◆ **BRIEF**
Retype the complete listing without any change.
· · · · ·
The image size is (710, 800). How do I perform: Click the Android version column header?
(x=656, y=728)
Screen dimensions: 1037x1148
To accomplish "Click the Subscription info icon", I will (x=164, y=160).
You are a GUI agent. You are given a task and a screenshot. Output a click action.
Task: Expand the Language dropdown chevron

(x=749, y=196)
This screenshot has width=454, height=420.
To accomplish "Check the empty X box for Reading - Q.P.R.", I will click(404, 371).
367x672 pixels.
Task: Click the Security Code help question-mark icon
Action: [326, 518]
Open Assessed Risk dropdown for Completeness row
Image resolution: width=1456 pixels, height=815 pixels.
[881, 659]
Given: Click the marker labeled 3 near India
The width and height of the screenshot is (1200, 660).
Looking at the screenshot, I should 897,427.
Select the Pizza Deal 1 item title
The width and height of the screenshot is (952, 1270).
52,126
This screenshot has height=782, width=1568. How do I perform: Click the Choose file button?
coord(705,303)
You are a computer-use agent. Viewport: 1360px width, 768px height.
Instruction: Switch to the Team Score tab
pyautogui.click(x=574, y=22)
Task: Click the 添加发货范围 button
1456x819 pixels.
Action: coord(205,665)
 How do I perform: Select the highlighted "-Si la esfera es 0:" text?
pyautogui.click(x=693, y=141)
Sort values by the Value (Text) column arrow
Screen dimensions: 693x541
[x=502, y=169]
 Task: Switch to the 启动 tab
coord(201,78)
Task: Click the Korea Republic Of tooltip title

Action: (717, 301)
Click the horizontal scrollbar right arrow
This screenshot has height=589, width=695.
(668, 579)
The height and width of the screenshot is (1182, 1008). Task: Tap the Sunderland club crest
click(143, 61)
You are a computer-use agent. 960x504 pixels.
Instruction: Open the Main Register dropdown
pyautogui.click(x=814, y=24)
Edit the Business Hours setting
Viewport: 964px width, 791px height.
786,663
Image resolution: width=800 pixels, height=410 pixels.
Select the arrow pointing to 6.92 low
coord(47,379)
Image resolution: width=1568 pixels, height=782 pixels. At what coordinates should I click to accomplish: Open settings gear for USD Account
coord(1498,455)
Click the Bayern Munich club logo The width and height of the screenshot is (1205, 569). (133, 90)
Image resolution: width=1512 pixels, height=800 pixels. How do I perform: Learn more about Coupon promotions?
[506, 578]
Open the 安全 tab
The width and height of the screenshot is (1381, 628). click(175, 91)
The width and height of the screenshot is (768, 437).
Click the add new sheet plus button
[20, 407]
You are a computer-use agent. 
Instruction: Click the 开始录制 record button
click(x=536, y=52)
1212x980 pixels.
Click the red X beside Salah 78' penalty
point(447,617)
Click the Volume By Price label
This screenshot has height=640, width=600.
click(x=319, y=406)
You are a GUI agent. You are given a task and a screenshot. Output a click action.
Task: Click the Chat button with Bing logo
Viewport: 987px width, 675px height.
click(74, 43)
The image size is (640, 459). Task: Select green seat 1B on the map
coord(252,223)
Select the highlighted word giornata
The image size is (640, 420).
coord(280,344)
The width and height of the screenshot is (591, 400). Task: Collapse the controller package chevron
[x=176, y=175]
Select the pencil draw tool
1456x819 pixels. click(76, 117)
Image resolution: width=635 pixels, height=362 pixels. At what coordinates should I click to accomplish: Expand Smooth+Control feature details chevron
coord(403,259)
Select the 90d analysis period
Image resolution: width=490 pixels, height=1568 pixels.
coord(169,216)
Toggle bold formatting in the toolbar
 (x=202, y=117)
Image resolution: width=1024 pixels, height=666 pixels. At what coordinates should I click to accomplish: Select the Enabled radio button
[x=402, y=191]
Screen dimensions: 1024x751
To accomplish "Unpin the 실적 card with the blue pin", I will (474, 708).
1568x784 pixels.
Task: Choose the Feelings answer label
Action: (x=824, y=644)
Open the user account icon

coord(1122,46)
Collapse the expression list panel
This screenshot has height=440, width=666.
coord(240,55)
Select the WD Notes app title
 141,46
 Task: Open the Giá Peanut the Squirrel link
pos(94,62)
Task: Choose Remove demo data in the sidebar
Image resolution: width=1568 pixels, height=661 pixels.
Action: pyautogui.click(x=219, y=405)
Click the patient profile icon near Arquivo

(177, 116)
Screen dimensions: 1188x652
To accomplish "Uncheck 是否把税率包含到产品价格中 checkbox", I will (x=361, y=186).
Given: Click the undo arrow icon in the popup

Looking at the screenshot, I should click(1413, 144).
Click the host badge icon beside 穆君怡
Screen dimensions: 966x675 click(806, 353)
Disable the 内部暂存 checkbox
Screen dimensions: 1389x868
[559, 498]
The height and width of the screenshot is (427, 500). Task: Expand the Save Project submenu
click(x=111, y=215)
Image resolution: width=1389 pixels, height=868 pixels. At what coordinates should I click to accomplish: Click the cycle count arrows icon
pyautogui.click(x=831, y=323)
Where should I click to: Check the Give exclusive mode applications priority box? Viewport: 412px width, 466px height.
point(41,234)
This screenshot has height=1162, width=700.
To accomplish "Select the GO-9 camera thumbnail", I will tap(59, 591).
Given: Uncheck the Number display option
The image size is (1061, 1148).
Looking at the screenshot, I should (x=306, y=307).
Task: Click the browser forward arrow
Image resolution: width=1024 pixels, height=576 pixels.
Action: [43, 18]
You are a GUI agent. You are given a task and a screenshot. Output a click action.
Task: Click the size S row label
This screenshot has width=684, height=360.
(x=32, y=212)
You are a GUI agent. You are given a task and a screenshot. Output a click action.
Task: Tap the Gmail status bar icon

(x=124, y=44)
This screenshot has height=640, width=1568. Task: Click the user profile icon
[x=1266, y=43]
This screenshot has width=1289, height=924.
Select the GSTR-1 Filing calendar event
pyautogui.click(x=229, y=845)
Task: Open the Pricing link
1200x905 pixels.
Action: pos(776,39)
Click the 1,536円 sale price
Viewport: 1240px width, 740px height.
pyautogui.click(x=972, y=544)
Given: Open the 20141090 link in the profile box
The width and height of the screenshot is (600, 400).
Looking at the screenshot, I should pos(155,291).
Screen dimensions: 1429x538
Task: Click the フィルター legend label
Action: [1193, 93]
· · · · ·
◆ **SOLVED PROBLEM**
The image size is (710, 800). How do I perform: Click the Android version column header?
(x=656, y=728)
Screen dimensions: 1037x1148
To accomplish "Click the Subscription info icon", I will (x=164, y=160).
You are a GUI agent. You are given a task and a screenshot. Output a click action.
Task: Expand the Language dropdown chevron

(x=749, y=196)
This screenshot has width=454, height=420.
To accomplish "Check the empty X box for Reading - Q.P.R.", I will click(404, 371).
367x672 pixels.
Task: Click the Security Code help question-mark icon
Action: [326, 518]
Open Assessed Risk dropdown for Completeness row
Image resolution: width=1456 pixels, height=815 pixels.
[881, 659]
Given: Click the marker labeled 3 near India
The width and height of the screenshot is (1200, 660).
Looking at the screenshot, I should 897,427.
Select the Pizza Deal 1 item title
The width and height of the screenshot is (952, 1270).
52,126
This screenshot has height=782, width=1568. How do I perform: Click the Choose file button?
coord(705,303)
You are a computer-use agent. Viewport: 1360px width, 768px height.
Instruction: Switch to the Team Score tab
pyautogui.click(x=574, y=22)
Task: Click the 添加发货范围 button
1456x819 pixels.
Action: coord(205,665)
 How do I perform: Select the highlighted "-Si la esfera es 0:" text?
pyautogui.click(x=693, y=141)
Sort values by the Value (Text) column arrow
Screen dimensions: 693x541
[x=502, y=169]
 Task: Switch to the 启动 tab
coord(201,78)
Task: Click the Korea Republic Of tooltip title

Action: (717, 301)
Click the horizontal scrollbar right arrow
This screenshot has height=589, width=695.
(668, 579)
The height and width of the screenshot is (1182, 1008). Task: Tap the Sunderland club crest
click(143, 61)
You are a computer-use agent. 960x504 pixels.
Instruction: Open the Main Register dropdown
pyautogui.click(x=814, y=24)
Edit the Business Hours setting
Viewport: 964px width, 791px height.
786,663
Image resolution: width=800 pixels, height=410 pixels.
Select the arrow pointing to 6.92 low
coord(47,379)
Image resolution: width=1568 pixels, height=782 pixels. At what coordinates should I click to accomplish: Open settings gear for USD Account
coord(1498,455)
Click the Bayern Munich club logo The width and height of the screenshot is (1205, 569). (133, 90)
Image resolution: width=1512 pixels, height=800 pixels. How do I perform: Learn more about Coupon promotions?
[506, 578]
Open the 安全 tab
The width and height of the screenshot is (1381, 628). click(175, 91)
The width and height of the screenshot is (768, 437).
Click the add new sheet plus button
[20, 407]
You are a computer-use agent. 
Instruction: Click the 开始录制 record button
click(x=536, y=52)
1212x980 pixels.
Click the red X beside Salah 78' penalty
point(447,617)
Click the Volume By Price label
This screenshot has height=640, width=600.
click(x=319, y=406)
You are a GUI agent. You are given a task and a screenshot. Output a click action.
Task: Click the Chat button with Bing logo
Viewport: 987px width, 675px height.
click(74, 43)
The image size is (640, 459). Task: Select green seat 1B on the map
coord(252,223)
Select the highlighted word giornata
The image size is (640, 420).
coord(280,344)
The width and height of the screenshot is (591, 400). Task: Collapse the controller package chevron
[x=176, y=175]
Select the pencil draw tool
1456x819 pixels. click(76, 117)
Image resolution: width=635 pixels, height=362 pixels. At what coordinates should I click to accomplish: Expand Smooth+Control feature details chevron
coord(403,259)
Select the 90d analysis period
Image resolution: width=490 pixels, height=1568 pixels.
coord(169,216)
Toggle bold formatting in the toolbar
 (x=202, y=117)
Image resolution: width=1024 pixels, height=666 pixels. At what coordinates should I click to accomplish: Select the Enabled radio button
[x=402, y=191]
Screen dimensions: 1024x751
To accomplish "Unpin the 실적 card with the blue pin", I will (474, 708).
1568x784 pixels.
Task: Choose the Feelings answer label
Action: (x=824, y=644)
Open the user account icon

coord(1122,46)
Collapse the expression list panel
This screenshot has height=440, width=666.
coord(240,55)
Select the WD Notes app title
 141,46
 Task: Open the Giá Peanut the Squirrel link
pos(94,62)
Task: Choose Remove demo data in the sidebar
Image resolution: width=1568 pixels, height=661 pixels.
Action: pyautogui.click(x=219, y=405)
Click the patient profile icon near Arquivo

(177, 116)
Screen dimensions: 1188x652
To accomplish "Uncheck 是否把税率包含到产品价格中 checkbox", I will (x=361, y=186).
Given: Click the undo arrow icon in the popup

Looking at the screenshot, I should click(1413, 144).
Click the host badge icon beside 穆君怡
Screen dimensions: 966x675 click(806, 353)
Disable the 内部暂存 checkbox
Screen dimensions: 1389x868
[559, 498]
The height and width of the screenshot is (427, 500). Task: Expand the Save Project submenu
click(x=111, y=215)
Image resolution: width=1389 pixels, height=868 pixels. At what coordinates should I click to accomplish: Click the cycle count arrows icon
pyautogui.click(x=831, y=323)
Where should I click to: Check the Give exclusive mode applications priority box? Viewport: 412px width, 466px height.
point(41,234)
This screenshot has height=1162, width=700.
To accomplish "Select the GO-9 camera thumbnail", I will tap(59, 591).
Given: Uncheck the Number display option
The image size is (1061, 1148).
Looking at the screenshot, I should (x=306, y=307).
Task: Click the browser forward arrow
Image resolution: width=1024 pixels, height=576 pixels.
Action: [43, 18]
You are a GUI agent. You are given a task and a screenshot. Output a click action.
Task: Click the size S row label
This screenshot has width=684, height=360.
(x=32, y=212)
You are a GUI agent. You are given a task and a screenshot. Output a click action.
Task: Tap the Gmail status bar icon

(x=124, y=44)
This screenshot has height=640, width=1568. Task: Click the user profile icon
[x=1266, y=43]
This screenshot has width=1289, height=924.
Select the GSTR-1 Filing calendar event
pyautogui.click(x=229, y=845)
Task: Open the Pricing link
1200x905 pixels.
Action: pos(776,39)
Click the 1,536円 sale price
Viewport: 1240px width, 740px height.
pyautogui.click(x=972, y=544)
Given: Open the 20141090 link in the profile box
The width and height of the screenshot is (600, 400).
Looking at the screenshot, I should pos(155,291).
Screen dimensions: 1429x538
Task: Click the フィルター legend label
Action: [1193, 93]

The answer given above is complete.